As autoridades francesas começaram por tentar travar a crise estudantil através da repressão, recorrendo à violência policial. Foi como usar gasolina para apagar uma fogueira. Os acontecimentos políticos duraram cerca de dois meses e morreram nas eleições antecipadas. Ao devolver a palavra à população, o problema político ficou resolvido. O poder adquiriu uma nova legitimidade, embora o fim político do general de Gaulle tivesse ficado traçado. A revolta dissolveu-se como que por encanto. Passados cinquenta anos, numa altura em que a democracia representativa parece sofrer de uma grave doença, que alguns parecem desejar que seja fatal, não será descabido sublinhar este facto tantas vezes esquecido pela nostalgia dos soixante-huitards reais ou imaginários.

O Maio de 68 foi uma porta por onde passou muito do que estava em gestação na sociedade francesa e ocidental. O Vaticano II, a guerra do Vietname, a descolonização da Argélia, a prosperidade do pós-segunda-guerra, a descoberta e legalização da pílula, tudo isso tinha gerado tensões de natureza social, política e comportamental, as quais precisavam de uma abertura para emergirem no palco do mundo. O Maio de 68 foi essa abertura. Muito do que entrou por essa porta tornou-se o nosso modo de vida. Isso e a mitologia que foi produzida nos anos subsequentes criaram uma névoa que oculta o essencial. As dinâmicas libertária e esquerdista do movimento, ambas claramente antidemocráticas empalideceram e morreram na consumação de um acto eleitoral. É desconsolador chamar a atenção para o facto, mas nestes dias difíceis para a democracia, é bom não esquecer os recursos que esta possui.

────────────────────

## Tarefas a realizar
A – Reproduza o trecho do texto sobre o Maio de 68 que vai de "O Maio de 68 foi uma" até "que esta possui.".
B – Indique se cada afirmação concorda com o texto sobre o Maio de 68, respondendo sim ou não e citando literalmente as palavras do texto que o decidem: (i) os acontecimentos políticos duraram cerca de dois meses; (ii) as autoridades francesas começaram por negociar com os estudantes; (iii) as dinâmicas libertária e esquerdista do movimento eram democráticas.
C – Segundo o texto sobre o Maio de 68, em que morreram os acontecimentos políticos?

────────────────────

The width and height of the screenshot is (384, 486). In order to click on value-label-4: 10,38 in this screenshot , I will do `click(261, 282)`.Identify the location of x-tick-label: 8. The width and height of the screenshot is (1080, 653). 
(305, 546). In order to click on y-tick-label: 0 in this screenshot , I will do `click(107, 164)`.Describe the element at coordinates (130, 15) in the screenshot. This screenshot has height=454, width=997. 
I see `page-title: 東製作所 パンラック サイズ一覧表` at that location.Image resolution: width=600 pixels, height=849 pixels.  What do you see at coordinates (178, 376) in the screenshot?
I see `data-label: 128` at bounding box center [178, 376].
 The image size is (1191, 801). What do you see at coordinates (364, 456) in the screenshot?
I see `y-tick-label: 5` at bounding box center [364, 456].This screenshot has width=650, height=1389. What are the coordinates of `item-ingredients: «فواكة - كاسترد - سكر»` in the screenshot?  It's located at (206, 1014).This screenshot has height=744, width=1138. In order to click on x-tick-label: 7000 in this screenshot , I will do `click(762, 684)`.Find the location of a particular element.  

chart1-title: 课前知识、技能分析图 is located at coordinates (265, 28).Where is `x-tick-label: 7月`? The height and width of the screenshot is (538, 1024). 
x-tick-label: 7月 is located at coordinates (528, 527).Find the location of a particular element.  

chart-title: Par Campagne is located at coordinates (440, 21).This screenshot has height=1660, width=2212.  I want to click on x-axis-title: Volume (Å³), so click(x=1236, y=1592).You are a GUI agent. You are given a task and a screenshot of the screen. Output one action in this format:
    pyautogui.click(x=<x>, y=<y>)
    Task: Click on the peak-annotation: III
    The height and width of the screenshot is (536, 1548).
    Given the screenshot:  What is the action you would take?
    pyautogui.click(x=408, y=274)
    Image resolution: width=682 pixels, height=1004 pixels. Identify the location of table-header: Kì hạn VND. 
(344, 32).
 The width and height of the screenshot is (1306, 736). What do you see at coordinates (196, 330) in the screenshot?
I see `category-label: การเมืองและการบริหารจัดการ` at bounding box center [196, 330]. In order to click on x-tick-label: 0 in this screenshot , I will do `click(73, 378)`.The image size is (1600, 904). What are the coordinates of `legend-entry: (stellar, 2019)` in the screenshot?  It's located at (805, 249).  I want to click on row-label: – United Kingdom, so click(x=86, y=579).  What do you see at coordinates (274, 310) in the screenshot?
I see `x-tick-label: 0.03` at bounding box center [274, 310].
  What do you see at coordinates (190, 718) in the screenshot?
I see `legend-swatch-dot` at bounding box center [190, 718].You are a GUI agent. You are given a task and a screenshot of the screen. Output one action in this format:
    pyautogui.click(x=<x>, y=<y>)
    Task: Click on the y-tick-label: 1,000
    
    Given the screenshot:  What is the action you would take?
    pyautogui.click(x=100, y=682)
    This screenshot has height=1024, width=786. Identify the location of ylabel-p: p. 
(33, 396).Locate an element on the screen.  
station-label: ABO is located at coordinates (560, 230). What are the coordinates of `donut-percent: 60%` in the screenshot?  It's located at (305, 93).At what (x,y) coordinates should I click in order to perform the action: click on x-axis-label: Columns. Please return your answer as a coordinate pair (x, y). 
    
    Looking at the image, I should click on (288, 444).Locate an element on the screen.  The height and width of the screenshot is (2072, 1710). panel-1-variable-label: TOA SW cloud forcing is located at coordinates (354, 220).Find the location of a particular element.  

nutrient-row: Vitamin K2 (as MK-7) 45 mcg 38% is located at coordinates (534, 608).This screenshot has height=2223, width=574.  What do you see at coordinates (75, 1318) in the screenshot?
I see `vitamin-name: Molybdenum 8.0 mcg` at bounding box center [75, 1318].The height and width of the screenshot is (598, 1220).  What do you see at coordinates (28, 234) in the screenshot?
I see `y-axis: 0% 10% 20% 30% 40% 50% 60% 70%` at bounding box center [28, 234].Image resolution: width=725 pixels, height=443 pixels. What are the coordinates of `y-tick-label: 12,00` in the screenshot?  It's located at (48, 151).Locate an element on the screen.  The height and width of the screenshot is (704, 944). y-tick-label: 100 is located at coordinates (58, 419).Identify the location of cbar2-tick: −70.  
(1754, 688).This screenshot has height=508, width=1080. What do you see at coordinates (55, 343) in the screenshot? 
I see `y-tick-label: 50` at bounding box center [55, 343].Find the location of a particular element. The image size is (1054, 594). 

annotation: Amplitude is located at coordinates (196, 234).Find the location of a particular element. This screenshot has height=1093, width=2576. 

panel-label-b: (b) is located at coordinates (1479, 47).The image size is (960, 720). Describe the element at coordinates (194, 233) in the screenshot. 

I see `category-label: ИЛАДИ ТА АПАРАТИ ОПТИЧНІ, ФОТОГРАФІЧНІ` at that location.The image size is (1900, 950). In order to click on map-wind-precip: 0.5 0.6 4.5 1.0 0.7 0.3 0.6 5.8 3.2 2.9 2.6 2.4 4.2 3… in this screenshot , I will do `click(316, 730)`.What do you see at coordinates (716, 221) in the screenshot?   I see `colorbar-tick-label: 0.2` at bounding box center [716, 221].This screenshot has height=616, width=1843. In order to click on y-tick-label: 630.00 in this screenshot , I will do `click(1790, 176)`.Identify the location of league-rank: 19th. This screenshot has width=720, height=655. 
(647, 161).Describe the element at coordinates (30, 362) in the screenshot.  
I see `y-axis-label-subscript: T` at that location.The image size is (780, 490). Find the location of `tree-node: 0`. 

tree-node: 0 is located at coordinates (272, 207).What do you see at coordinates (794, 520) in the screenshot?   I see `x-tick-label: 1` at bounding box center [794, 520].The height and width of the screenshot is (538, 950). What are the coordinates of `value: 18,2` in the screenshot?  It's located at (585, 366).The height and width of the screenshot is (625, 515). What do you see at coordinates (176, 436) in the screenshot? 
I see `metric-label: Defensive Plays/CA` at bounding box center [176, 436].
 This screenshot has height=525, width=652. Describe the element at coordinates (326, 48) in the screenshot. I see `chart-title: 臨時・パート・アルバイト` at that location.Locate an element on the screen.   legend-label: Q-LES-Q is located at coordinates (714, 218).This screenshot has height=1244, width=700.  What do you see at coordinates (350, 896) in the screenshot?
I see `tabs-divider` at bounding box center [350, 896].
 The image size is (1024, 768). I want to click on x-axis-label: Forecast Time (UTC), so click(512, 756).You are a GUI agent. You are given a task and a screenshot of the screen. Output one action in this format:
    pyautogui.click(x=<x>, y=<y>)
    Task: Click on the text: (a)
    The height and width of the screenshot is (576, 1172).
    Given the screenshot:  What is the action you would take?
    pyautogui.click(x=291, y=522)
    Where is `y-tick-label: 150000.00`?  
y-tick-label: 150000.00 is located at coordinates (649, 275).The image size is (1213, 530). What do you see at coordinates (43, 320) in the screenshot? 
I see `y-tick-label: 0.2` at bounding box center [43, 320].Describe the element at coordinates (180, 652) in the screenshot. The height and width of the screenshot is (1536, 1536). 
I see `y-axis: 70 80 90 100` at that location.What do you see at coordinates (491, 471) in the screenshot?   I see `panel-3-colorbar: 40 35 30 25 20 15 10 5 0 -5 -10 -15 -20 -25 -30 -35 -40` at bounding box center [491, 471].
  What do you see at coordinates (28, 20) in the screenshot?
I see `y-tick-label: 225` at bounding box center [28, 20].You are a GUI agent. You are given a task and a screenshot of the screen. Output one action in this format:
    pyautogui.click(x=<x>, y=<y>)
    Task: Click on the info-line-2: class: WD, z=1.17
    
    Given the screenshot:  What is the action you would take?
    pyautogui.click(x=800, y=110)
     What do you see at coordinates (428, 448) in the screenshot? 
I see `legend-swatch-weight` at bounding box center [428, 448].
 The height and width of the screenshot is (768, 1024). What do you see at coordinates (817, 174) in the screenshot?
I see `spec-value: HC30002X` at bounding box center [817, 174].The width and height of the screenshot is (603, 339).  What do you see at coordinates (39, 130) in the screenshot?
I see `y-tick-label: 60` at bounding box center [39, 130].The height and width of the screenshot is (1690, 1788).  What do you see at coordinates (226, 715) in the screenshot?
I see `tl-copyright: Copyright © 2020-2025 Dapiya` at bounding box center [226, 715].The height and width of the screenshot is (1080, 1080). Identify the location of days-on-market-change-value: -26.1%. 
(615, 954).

────────────────────

## Respostas esperadas
A –
O Maio de 68 foi uma porta por onde passou muito do que estava em gestação na sociedade francesa e ocidental. O Vaticano II, a guerra do Vietname, a descolonização da Argélia, a prosperidade do pós-segunda-guerra, a descoberta e legalização da pílula, tudo isso tinha gerado tensões de natureza social, política e comportamental, as quais precisavam de uma abertura para emergirem no palco do mundo. O Maio de 68 foi essa abertura. Muito do que entrou por essa porta tornou-se o nosso modo de vida. Isso e a mitologia que foi produzida nos anos subsequentes criaram uma névoa que oculta o essencial. As dinâmicas libertária e esquerdista do movimento, ambas claramente antidemocráticas empalideceram e morreram na consumação de um acto eleitoral. É desconsolador chamar a atenção para o facto, mas nestes dias difíceis para a democracia, é bom não esquecer os recursos que esta possui.

B –
(i) Sim: "Os acontecimentos políticos duraram cerca de dois meses".
(ii) Não: "As autoridades francesas começaram por tentar travar a crise estudantil através da repressão, recorrendo à violência policial".
(iii) Não: "ambas claramente antidemocráticas".

C – Nas eleições antecipadas.